Zetland. See Shetland.
Zettin'ye. See Cetinje.
Zeyla. See Somali-land.
Zeyst, or Zeist (Zist), a large Dutch village, 6 miles E. of Utrecht, with manufactures of soap, candles, porcelain-stoves, etc. Here was established in 1746 a still thriving society of Moravian Brethren. Pop. 8800.

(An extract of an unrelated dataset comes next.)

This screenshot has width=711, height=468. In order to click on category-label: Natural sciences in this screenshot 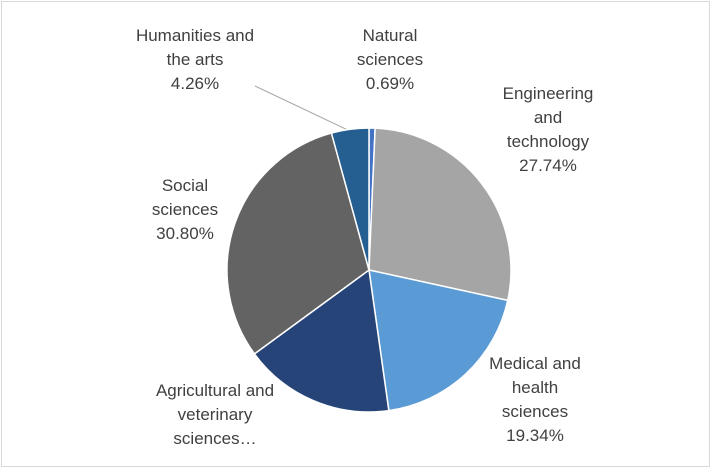, I will do `click(390, 48)`.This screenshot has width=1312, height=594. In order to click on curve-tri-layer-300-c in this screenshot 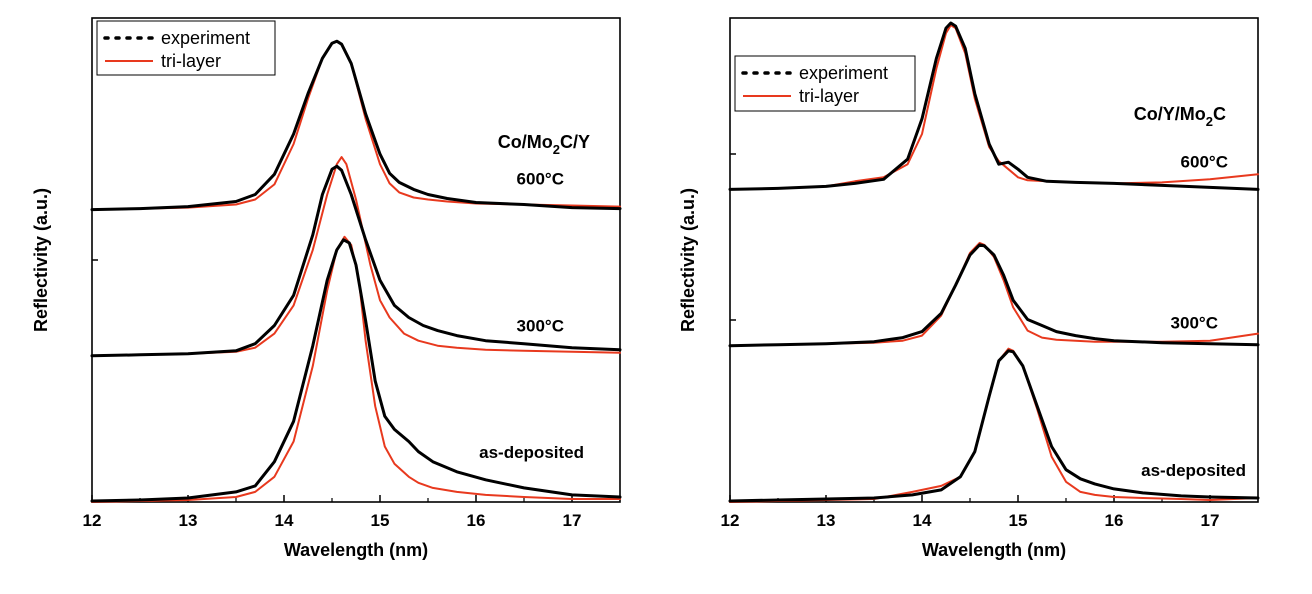, I will do `click(356, 256)`.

Zhob, a river of S. Afghanistan (or N. Beluchi-stan) which joins the Gomul NW. of the Suliman Mountains, and with it flows into the Indus near Dera Ismael Khan. There are valuable passes into Afghanistan both by the Gomul and the Zhob valleys - the latter of which was annexed by Britain in 1889.
Zidon. See Sidon.
Zierikzee (Zee-rik-zay'), chief town of the Dutch island of Schouwen (q. v.); pop. 7043.

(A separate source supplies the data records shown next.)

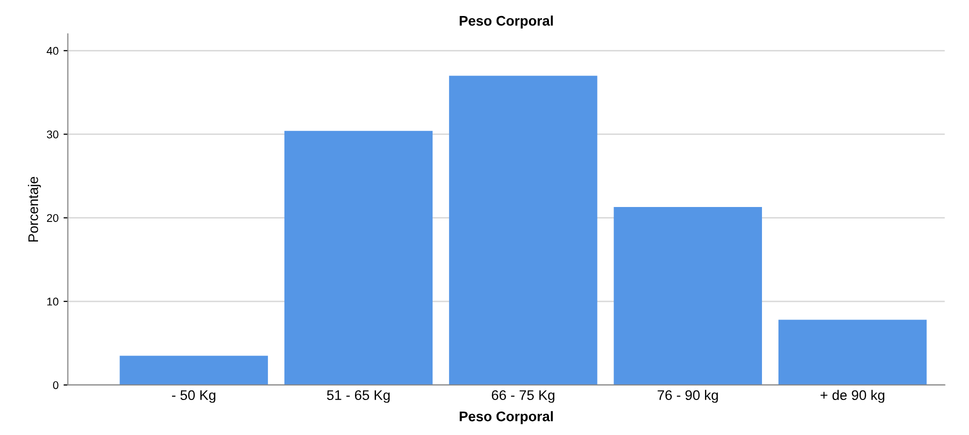 The height and width of the screenshot is (435, 969). What do you see at coordinates (506, 22) in the screenshot?
I see `chart-title: Peso Corporal` at bounding box center [506, 22].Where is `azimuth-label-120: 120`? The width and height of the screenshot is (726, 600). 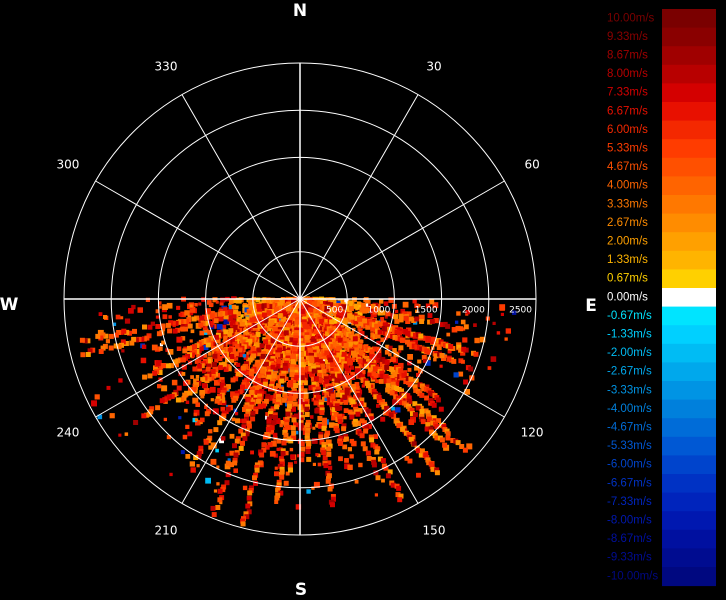 azimuth-label-120: 120 is located at coordinates (532, 433).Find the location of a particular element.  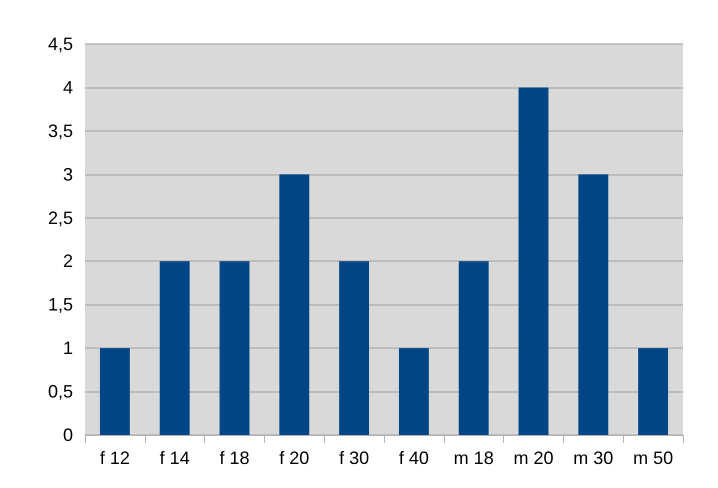

x-tick-label: f 20 is located at coordinates (294, 458).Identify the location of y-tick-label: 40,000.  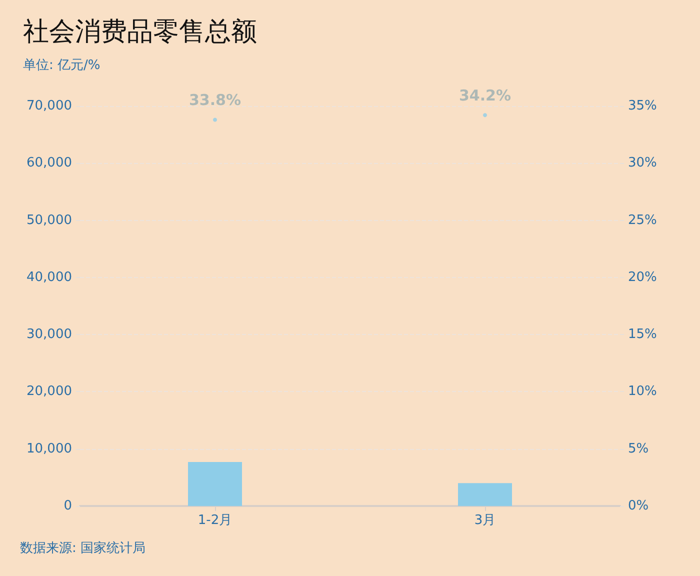
(49, 278). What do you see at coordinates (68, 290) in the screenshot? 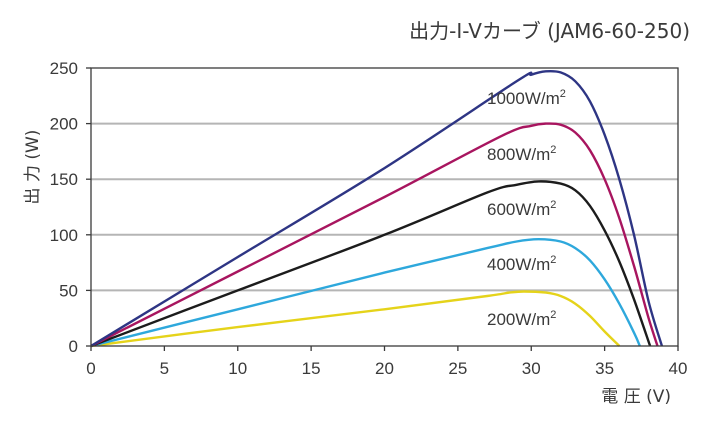
I see `y-tick-label: 50` at bounding box center [68, 290].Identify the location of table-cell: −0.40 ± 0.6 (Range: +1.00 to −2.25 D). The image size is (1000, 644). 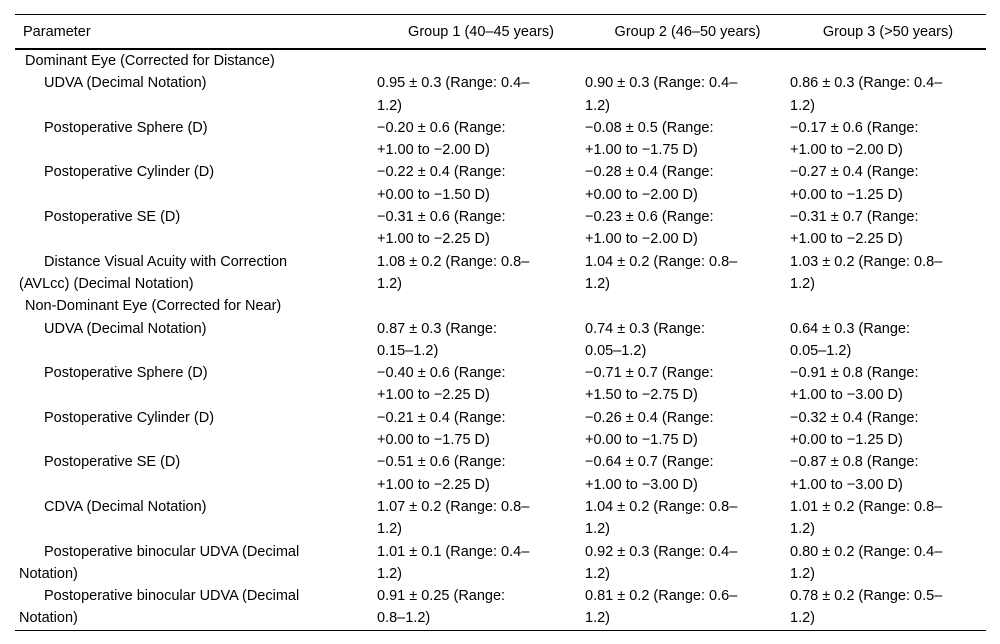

Zillerthal (Tzil'lertahl), a Tyrolese valley watered by the Ziller, a tributary of the Inn, whose inhabitants are noted for their handsome figures and their admirable singing.

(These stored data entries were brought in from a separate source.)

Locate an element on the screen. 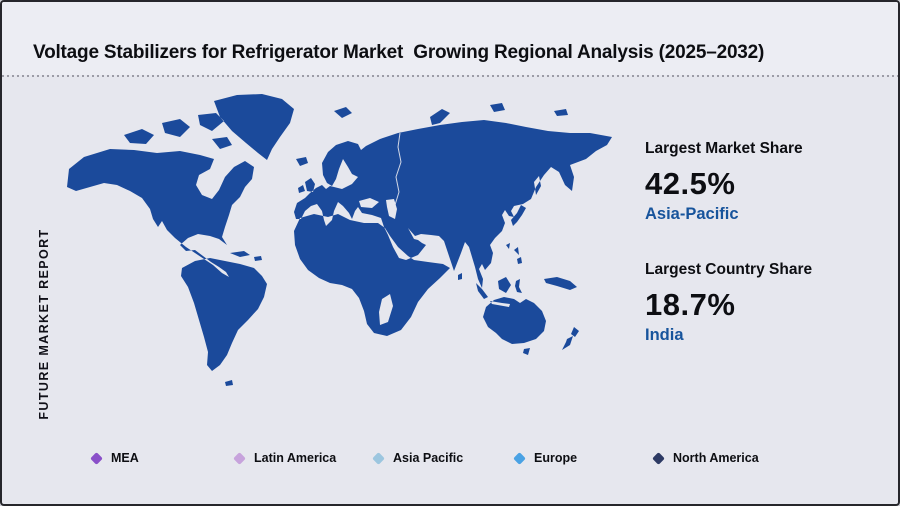 This screenshot has width=900, height=506. stat-largest-country-share: Largest Country Share 18.7% India is located at coordinates (768, 302). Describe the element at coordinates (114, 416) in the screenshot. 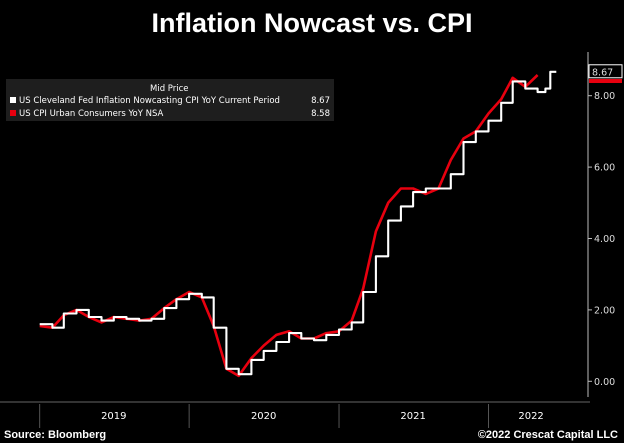

I see `x-tick-label: 2019` at that location.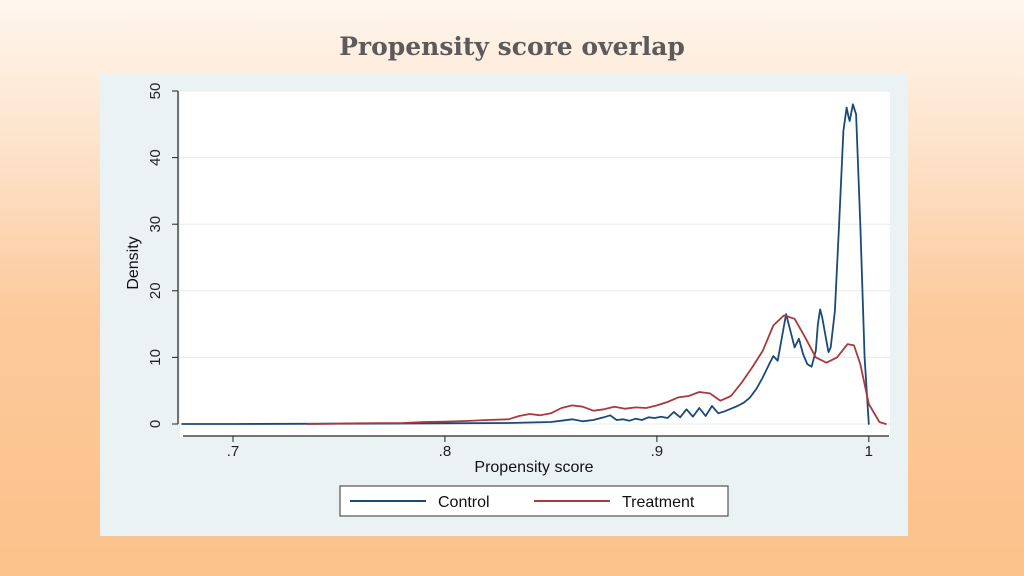 This screenshot has width=1024, height=576. I want to click on x-axis-title: Propensity score, so click(534, 468).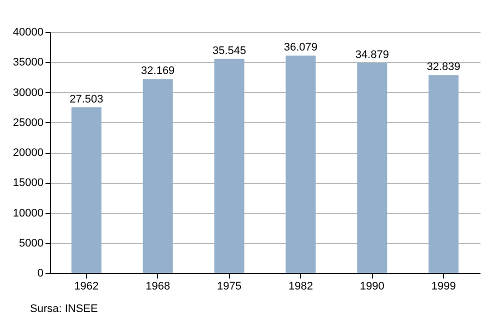 This screenshot has width=500, height=323. I want to click on y-tick-label: 30000, so click(28, 92).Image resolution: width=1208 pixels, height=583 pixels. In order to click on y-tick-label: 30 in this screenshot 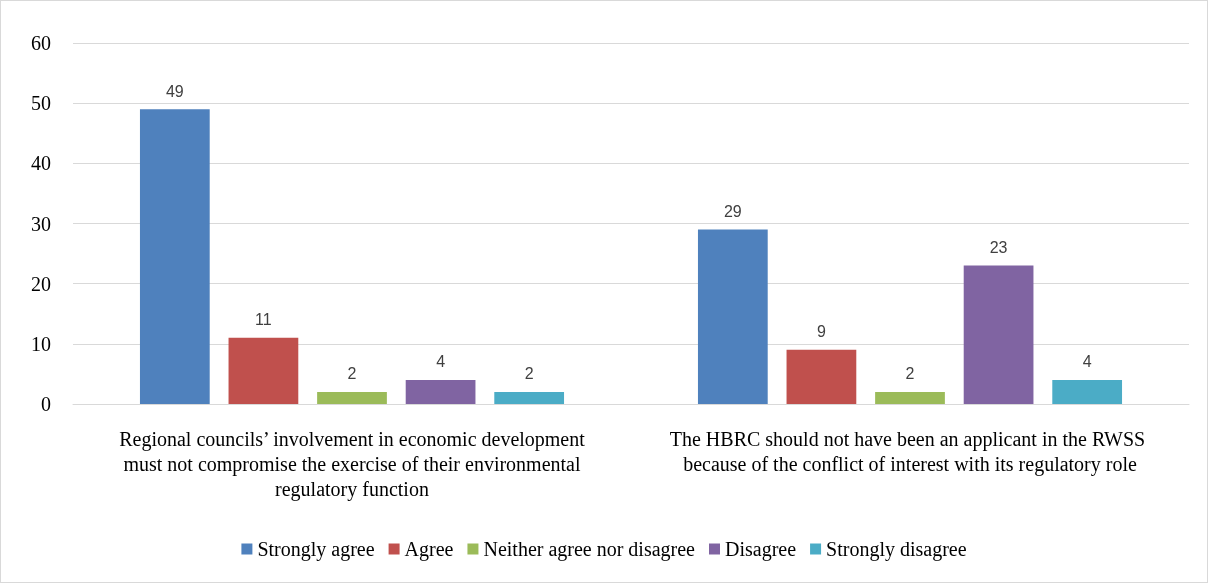, I will do `click(41, 224)`. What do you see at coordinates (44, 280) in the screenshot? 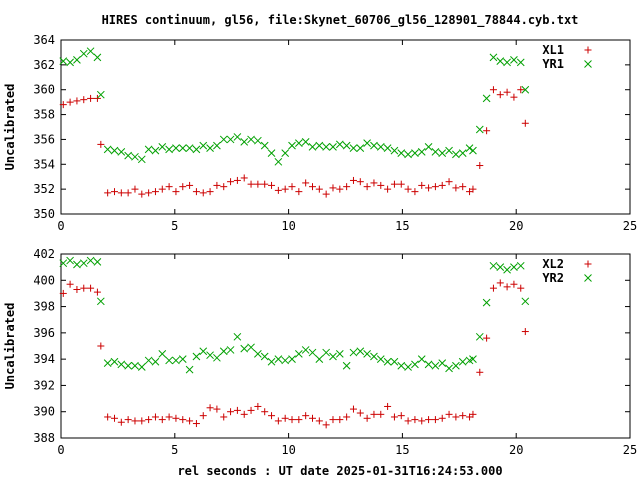
I see `y-tick-label: 400` at bounding box center [44, 280].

Zimbab'ye, or Zimbabwi, a notable ruin in Mashonaland, 15 miles SE. of Salisbury by road, and 3300 feet above sea-level, consists of a large elliptical building of unmortared masonry (280 feet long, with walls 35 feet high and 16 feet thick), believed by Bent and Hall to be the work of pre-Mohammedan Arabians, but by M'lver held to be native masonry not older than the 16th century. See works by Bent (1892), Hall (1902), and M'lver (1906).
Zimme. See Shan States.
Zirknitz, Lake (Tzeer'knitz; Slovenic Cirknica), in Carniola, is 20 miles SW. of Laibach and 1860 feet above sea-level. Its area and depth depend much on the rainfall, being sometimes 5 miles and 18 feet; but in some years it is dried up.
Zittau (Tzit'tow), a town of Saxony, on the Mandau, near its junction with the Neisse, 21 miles SSE. of Libau and 21 SSW. of Gorlitz. It stands in a district rich in lignite, and is also the centre of the linen and damask industry of Saxony, with manufactures of woollens, besides bleachfields, dye-works, and iron-foundries. Pop. (1875) 20,417; (1900) 30,930.